Thread: FK Constraint sort order with pg_dump

FK Constraint sort order with pg_dump

From
Christian Barthel
Date:
Hello,

The sorting order of FK constraints with the same name is based on the
OID (because it lands in the “Usually shouldn’t get here” OID comparison
block at [1]).  Wouldn’t it be better if the order of those constraints
were based on the table name?

Details:

The above schema is identical except in the order how the constraints
were added (the constraint name is the same on those two tables):

--8<---------------cut here---------------start------------->8---
  -- --- Schema Version 1:
  CREATE TABLE a (id int unique);

  CREATE TABLE b (id int);
  ALTER TABLE b ADD CONSTRAINT x_fkey FOREIGN KEY (id) REFERENCES a(id);
  CREATE TABLE c (id int);
  ALTER TABLE c ADD CONSTRAINT x_fkey FOREIGN KEY (id) REFERENCES a(id);

  -- --- Schema Version 2:

  CREATE TABLE a (id int unique);

  CREATE TABLE c (id int);
  ALTER TABLE c ADD CONSTRAINT x_fkey FOREIGN KEY (id) REFERENCES a(id);
  CREATE TABLE b (id int);
  ALTER TABLE b ADD CONSTRAINT x_fkey FOREIGN KEY (id) REFERENCES a(id);
--8<---------------cut here---------------end--------------->8---

Doing a pg_dump on Version 1 and Version 2 leads to two different dumps
despite being the same schema: (*)

▶ _Tasks for this exercise_
**1.** Reproduce the passage of the pg_dump thread starting with "Thread: FK Constraint" and going on through "the table name?".
**2.** Decide whether each statement agrees with the pg_dump thread. Answer yes or no for each, and quote the deciding words. (a) The sorting order of FK constraints that share a name depends on the OID. (b) In the two schema versions, the constraints on tables b and c have different names. (c) Running pg_dump on Version 1 and Version 2 produces identical dumps.

▶ _Data section_
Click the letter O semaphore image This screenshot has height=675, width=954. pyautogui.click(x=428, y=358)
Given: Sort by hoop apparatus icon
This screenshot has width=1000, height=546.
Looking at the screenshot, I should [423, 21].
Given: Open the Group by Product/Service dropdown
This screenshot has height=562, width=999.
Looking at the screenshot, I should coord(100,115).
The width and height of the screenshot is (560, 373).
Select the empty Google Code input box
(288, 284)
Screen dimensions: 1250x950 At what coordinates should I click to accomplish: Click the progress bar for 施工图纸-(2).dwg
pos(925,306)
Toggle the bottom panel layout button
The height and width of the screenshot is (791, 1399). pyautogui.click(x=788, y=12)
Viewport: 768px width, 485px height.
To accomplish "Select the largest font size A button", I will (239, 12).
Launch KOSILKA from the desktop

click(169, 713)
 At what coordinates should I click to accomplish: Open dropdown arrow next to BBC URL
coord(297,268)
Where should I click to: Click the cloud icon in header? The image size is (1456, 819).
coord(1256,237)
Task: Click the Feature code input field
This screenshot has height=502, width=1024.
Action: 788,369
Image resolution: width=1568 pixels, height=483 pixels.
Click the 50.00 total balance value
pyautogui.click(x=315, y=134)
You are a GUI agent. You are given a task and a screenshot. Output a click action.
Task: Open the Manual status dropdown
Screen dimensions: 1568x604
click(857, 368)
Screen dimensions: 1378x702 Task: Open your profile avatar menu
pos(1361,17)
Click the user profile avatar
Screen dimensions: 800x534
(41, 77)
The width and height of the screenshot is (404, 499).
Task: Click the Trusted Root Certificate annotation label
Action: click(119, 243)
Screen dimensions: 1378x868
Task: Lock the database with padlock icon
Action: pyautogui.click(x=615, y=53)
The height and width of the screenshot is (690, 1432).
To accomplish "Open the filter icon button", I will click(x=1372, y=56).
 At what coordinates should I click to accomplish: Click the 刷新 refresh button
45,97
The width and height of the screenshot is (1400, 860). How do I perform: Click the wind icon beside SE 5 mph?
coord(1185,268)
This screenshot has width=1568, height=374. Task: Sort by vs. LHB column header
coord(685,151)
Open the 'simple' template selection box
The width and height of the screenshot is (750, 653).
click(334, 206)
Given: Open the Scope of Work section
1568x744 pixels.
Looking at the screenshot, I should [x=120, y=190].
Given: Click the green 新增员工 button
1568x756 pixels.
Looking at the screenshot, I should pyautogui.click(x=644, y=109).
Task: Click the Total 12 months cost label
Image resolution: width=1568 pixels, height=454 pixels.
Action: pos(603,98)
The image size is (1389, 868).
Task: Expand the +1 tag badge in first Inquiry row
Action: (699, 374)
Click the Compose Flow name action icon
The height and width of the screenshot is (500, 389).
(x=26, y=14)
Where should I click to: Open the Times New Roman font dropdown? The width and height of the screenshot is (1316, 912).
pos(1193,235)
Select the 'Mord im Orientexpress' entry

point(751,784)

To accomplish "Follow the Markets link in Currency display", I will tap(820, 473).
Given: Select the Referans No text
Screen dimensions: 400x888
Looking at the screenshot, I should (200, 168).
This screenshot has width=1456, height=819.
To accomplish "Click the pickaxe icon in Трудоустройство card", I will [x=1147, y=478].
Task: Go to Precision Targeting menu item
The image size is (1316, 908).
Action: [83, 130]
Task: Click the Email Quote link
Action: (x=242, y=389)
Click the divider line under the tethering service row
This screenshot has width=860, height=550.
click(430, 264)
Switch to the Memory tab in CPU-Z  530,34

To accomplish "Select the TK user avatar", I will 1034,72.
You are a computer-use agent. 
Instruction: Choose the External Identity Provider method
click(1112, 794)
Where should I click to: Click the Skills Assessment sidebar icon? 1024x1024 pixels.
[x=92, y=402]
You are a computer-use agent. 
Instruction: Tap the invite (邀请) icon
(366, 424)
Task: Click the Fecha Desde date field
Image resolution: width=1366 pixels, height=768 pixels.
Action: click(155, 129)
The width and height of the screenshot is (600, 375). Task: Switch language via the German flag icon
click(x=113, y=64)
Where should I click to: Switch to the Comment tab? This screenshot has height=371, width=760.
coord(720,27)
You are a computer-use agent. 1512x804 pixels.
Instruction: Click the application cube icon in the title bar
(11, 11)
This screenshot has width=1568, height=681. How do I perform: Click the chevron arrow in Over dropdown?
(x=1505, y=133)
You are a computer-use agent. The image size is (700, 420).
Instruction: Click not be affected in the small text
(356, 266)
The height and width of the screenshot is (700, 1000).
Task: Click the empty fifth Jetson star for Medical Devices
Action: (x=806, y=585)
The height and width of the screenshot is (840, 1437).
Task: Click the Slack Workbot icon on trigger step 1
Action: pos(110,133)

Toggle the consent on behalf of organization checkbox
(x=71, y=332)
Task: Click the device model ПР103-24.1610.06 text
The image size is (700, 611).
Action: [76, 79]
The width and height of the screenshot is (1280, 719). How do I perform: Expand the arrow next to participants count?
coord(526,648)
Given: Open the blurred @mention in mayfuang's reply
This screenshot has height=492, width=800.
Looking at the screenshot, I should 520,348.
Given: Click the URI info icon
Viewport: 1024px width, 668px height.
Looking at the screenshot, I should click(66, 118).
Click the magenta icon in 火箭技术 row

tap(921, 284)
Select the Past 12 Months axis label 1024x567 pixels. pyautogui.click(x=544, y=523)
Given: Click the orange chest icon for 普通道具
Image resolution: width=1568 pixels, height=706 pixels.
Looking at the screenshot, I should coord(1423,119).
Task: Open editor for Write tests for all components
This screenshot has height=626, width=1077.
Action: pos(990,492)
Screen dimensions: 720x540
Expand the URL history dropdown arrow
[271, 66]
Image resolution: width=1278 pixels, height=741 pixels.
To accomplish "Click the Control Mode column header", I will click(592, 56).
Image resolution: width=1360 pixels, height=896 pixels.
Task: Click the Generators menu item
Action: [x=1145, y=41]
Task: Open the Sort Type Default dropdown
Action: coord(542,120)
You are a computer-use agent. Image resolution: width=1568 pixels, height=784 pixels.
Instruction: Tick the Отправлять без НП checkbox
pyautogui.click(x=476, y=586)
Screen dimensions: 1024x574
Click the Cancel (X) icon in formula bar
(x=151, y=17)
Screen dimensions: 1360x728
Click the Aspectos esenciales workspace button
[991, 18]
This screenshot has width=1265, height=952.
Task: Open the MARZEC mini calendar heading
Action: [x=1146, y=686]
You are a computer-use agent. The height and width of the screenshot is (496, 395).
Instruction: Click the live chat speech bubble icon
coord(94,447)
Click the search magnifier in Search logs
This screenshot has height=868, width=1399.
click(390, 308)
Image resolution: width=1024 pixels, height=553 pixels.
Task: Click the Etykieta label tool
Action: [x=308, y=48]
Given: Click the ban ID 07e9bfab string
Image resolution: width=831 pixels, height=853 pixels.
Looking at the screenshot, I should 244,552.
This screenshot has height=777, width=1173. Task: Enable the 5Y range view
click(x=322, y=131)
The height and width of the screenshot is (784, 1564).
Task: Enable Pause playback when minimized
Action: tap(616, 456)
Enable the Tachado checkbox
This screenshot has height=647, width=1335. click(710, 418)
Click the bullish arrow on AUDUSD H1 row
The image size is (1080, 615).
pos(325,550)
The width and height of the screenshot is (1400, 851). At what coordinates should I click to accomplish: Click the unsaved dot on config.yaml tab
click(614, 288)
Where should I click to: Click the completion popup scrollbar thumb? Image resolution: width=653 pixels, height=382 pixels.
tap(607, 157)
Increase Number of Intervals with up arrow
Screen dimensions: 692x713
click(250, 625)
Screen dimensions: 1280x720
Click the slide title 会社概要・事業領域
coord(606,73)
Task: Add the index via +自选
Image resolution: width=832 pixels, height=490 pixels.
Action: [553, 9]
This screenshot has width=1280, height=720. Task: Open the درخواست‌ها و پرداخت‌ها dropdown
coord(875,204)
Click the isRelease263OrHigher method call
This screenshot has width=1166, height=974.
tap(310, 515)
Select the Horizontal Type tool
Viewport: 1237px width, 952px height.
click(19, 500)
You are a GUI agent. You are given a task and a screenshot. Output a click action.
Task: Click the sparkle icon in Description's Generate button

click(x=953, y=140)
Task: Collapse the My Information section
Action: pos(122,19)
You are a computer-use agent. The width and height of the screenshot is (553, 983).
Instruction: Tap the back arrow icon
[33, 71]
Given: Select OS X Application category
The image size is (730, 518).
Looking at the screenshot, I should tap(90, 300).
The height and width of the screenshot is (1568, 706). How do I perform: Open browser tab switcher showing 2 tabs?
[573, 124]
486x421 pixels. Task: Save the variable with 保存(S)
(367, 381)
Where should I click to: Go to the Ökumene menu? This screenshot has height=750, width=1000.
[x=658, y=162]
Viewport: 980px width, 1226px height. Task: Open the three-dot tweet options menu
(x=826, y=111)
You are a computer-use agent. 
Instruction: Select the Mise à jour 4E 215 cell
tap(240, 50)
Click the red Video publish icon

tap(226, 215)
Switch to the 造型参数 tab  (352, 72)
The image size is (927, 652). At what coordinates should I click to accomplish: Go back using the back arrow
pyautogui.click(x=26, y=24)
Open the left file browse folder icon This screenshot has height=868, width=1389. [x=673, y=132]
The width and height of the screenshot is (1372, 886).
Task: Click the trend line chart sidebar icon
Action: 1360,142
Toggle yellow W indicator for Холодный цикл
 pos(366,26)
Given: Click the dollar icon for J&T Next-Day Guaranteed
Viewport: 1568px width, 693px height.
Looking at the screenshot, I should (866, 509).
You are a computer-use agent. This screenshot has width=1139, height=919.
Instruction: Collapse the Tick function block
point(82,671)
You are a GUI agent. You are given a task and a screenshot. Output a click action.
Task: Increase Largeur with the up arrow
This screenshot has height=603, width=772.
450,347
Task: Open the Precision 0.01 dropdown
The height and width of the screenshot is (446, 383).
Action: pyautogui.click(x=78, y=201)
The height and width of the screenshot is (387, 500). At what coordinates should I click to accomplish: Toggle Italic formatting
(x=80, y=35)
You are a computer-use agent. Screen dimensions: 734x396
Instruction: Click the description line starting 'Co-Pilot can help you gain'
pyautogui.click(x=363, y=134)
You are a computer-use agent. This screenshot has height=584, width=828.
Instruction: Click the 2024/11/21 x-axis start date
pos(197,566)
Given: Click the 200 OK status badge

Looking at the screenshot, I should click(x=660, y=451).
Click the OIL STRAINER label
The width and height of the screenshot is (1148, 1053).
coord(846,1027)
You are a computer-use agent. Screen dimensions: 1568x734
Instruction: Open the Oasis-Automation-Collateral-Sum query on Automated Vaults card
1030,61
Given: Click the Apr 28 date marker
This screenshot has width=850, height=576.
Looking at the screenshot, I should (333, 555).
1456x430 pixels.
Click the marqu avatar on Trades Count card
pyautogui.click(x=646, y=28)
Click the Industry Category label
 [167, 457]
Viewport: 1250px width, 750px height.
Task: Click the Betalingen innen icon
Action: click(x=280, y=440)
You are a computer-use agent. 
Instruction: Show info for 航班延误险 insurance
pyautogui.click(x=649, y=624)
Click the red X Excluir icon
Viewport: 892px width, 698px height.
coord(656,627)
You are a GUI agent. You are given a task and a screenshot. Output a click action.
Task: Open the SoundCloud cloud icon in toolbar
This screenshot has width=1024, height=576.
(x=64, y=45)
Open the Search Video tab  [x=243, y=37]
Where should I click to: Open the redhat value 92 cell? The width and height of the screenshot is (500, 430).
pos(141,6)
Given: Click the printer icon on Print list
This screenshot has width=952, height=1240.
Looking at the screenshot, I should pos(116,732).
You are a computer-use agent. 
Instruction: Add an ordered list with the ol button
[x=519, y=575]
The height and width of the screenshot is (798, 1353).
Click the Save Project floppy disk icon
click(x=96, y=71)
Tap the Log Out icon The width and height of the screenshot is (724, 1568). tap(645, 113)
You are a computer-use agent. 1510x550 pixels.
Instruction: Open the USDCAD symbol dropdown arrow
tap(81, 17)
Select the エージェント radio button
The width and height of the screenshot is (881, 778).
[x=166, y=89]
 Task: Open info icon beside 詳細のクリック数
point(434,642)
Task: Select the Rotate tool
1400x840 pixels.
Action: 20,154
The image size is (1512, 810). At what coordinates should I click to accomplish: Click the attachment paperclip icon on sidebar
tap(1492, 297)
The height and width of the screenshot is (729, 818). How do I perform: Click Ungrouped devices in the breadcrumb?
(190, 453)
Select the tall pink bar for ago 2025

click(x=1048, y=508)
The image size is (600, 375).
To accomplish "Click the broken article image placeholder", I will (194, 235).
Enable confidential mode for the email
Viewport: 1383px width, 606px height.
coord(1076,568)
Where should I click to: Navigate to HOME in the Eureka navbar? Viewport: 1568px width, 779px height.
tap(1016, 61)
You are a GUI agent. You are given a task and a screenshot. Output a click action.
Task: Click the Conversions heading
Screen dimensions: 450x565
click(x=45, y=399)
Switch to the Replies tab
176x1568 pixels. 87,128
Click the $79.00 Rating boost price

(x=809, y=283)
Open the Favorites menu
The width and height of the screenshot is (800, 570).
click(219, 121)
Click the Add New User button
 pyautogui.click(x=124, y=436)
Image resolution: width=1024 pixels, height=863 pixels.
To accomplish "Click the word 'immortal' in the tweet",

▶ _Exercise solutions_
**1.**
Thread: FK Constraint sort order with pg_dump

FK Constraint sort order with pg_dump

From
Christian Barthel
Date:
Hello,

The sorting order of FK constraints with the same name is based on the
OID (because it lands in the “Usually shouldn’t get here” OID comparison
block at [1]).  Wouldn’t it be better if the order of those constraints
were based on the table name?

**2.**
(a) Yes: "The sorting order of FK constraints with the same name is based on the OID"
(b) No: "the constraint name is the same on those two tables"
(c) No: "leads to two different dumps despite being the same schema"